(Dataset entries)
● ● ●

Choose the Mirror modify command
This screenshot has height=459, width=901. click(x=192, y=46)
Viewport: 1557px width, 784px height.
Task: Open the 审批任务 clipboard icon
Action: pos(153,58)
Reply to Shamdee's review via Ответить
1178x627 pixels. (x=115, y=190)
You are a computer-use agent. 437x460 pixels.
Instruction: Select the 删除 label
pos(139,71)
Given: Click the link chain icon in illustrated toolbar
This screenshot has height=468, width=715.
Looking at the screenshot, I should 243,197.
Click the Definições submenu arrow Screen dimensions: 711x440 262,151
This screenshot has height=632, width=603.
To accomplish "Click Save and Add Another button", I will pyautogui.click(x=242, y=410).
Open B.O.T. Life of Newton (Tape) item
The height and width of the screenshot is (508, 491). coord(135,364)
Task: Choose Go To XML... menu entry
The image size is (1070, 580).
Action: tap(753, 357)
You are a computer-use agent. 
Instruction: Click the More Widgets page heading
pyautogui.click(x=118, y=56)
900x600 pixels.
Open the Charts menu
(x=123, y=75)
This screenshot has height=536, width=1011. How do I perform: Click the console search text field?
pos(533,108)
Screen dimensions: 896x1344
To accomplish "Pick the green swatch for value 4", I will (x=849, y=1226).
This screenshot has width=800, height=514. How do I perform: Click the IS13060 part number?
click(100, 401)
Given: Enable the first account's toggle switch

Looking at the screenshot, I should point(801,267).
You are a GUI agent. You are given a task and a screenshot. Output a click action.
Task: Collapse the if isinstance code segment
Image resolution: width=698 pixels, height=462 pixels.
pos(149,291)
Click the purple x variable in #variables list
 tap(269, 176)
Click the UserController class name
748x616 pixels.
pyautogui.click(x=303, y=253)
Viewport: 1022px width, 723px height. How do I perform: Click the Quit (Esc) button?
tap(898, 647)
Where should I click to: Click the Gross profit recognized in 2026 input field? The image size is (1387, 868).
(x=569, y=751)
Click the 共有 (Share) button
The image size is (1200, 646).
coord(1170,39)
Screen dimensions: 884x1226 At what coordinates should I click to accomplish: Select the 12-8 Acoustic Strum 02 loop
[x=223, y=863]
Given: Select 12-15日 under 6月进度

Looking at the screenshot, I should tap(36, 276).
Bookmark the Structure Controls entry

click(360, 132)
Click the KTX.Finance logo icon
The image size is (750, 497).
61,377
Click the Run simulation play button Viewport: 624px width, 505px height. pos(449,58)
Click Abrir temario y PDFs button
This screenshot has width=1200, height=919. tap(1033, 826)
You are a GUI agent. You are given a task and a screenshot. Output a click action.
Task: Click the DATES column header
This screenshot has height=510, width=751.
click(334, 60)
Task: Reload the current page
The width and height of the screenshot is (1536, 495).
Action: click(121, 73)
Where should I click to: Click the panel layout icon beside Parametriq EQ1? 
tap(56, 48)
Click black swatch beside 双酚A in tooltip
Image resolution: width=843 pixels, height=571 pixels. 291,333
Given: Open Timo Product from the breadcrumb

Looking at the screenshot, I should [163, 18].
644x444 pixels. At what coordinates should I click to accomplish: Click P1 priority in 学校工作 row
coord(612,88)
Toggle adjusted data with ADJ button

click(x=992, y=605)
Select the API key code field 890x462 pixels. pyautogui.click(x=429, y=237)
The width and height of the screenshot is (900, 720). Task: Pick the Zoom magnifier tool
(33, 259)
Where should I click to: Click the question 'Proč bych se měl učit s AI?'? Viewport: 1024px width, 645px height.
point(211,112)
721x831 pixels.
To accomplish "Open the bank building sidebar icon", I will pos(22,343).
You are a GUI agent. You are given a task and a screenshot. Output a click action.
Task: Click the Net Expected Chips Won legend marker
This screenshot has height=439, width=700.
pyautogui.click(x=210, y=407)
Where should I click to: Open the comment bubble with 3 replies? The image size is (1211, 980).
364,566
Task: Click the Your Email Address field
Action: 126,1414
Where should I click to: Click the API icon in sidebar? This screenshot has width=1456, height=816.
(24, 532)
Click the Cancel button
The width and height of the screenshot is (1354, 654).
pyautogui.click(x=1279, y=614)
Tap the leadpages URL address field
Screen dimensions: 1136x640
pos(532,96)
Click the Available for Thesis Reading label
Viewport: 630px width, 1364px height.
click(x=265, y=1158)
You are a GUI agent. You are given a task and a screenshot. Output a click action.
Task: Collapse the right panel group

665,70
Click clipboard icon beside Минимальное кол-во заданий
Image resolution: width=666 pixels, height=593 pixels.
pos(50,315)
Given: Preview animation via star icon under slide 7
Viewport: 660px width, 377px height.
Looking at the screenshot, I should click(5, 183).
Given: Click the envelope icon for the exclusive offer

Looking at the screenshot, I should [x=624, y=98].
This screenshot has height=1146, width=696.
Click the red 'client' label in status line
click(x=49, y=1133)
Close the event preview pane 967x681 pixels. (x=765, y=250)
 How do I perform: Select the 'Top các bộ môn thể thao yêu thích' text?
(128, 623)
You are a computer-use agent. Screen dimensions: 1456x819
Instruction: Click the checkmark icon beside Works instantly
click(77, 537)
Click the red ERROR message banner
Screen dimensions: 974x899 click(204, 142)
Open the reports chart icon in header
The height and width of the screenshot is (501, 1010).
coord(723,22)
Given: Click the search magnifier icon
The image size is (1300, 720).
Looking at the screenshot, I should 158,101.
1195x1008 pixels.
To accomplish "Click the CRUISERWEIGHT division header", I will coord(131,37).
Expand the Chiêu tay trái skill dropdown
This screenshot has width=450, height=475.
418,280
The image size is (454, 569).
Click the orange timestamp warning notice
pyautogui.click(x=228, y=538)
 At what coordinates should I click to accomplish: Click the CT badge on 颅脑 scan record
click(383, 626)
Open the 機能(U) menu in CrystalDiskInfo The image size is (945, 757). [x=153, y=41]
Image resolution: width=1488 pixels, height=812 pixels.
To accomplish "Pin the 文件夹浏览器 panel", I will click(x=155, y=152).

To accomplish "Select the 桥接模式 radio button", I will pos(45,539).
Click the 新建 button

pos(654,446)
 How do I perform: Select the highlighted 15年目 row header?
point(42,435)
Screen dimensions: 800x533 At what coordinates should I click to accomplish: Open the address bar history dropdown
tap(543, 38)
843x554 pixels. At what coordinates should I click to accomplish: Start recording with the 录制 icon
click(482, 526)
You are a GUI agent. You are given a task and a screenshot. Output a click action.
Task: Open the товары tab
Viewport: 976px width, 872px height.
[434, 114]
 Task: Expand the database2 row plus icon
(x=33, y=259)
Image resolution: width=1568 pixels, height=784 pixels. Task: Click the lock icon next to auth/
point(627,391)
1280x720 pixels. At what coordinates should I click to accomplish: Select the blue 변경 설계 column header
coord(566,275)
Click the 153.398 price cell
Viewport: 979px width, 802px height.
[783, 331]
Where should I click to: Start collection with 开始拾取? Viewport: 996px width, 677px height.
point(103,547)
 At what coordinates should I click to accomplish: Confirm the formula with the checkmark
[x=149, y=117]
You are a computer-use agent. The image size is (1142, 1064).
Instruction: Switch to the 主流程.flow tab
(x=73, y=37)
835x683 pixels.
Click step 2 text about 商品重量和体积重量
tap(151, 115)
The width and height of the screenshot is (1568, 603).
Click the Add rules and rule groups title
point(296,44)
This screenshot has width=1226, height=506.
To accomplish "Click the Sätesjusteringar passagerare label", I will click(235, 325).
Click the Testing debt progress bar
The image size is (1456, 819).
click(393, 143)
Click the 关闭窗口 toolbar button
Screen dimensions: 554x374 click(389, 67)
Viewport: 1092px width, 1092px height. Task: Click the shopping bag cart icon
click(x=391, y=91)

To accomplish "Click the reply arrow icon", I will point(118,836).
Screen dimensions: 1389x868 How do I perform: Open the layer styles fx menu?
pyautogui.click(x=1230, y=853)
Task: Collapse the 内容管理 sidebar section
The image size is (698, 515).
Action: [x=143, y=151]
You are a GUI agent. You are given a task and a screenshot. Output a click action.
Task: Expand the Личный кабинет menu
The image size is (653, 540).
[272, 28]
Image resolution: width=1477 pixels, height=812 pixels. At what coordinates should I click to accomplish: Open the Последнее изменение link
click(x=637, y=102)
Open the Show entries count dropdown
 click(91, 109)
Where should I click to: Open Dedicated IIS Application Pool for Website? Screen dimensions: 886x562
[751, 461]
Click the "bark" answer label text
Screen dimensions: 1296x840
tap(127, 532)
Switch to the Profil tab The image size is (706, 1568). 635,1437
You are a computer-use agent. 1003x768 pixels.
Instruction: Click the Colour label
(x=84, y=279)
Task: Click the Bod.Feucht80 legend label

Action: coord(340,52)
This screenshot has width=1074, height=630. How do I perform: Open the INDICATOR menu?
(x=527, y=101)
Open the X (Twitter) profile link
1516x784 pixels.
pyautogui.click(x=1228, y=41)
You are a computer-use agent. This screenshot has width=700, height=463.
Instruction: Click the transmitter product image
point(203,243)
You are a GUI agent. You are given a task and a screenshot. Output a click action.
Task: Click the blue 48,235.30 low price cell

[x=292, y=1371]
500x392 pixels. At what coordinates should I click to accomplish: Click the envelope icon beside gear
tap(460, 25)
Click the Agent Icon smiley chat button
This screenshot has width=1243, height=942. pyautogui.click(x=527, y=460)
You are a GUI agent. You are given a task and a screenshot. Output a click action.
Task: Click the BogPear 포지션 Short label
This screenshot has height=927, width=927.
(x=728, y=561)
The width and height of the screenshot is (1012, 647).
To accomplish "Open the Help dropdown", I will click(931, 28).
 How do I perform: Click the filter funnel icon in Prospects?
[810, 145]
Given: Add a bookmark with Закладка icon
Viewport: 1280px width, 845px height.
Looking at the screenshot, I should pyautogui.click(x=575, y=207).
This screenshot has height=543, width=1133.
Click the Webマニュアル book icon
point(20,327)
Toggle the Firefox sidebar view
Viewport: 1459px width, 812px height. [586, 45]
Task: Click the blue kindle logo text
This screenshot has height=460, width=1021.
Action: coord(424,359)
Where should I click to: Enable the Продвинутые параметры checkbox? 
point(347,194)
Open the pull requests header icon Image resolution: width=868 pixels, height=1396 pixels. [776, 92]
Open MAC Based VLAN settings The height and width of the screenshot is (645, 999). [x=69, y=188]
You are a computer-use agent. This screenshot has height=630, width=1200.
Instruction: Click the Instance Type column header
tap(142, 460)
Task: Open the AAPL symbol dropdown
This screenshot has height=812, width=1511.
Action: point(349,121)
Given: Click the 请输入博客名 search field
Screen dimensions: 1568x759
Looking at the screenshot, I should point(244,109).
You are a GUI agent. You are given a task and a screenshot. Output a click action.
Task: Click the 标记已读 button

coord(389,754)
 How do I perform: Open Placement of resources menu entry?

● ● ●

> **TRY IT**: How many lines in the records hold the string "arrow"? Reply with the number alone.

> **EXERCISE SOLUTION**: 2